- [Exercise prompt] Lines in the listing below may contain the string "agent". Say how many do, giving only the number.

- [Provided records]
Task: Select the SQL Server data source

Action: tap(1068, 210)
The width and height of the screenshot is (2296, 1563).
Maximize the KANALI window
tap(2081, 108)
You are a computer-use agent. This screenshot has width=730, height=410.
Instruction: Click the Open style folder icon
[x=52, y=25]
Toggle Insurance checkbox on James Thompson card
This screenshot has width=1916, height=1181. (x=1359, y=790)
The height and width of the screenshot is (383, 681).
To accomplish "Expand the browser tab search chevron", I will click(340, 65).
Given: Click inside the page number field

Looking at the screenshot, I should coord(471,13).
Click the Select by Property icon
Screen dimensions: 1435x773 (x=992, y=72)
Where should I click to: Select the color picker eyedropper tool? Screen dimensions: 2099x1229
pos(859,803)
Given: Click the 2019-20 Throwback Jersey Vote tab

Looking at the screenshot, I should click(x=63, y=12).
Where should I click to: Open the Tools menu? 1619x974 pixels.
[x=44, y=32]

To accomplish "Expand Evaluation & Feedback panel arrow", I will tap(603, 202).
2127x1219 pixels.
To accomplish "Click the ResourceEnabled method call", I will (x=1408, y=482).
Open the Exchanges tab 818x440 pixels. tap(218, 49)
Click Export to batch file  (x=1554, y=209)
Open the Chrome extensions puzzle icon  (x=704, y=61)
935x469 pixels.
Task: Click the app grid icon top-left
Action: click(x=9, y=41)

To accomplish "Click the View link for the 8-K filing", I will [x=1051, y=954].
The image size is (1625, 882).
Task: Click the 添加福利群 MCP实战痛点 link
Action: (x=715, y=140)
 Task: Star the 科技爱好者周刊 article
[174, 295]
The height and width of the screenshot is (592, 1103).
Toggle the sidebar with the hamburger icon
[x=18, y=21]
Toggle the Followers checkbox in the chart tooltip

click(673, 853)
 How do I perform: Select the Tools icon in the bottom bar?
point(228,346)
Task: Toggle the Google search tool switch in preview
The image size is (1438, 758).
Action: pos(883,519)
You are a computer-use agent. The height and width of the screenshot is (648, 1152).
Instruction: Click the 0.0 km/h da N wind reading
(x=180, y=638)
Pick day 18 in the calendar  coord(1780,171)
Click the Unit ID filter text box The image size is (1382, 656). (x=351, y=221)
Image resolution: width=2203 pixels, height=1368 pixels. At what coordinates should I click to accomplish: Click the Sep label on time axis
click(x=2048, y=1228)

- [Answer box] 2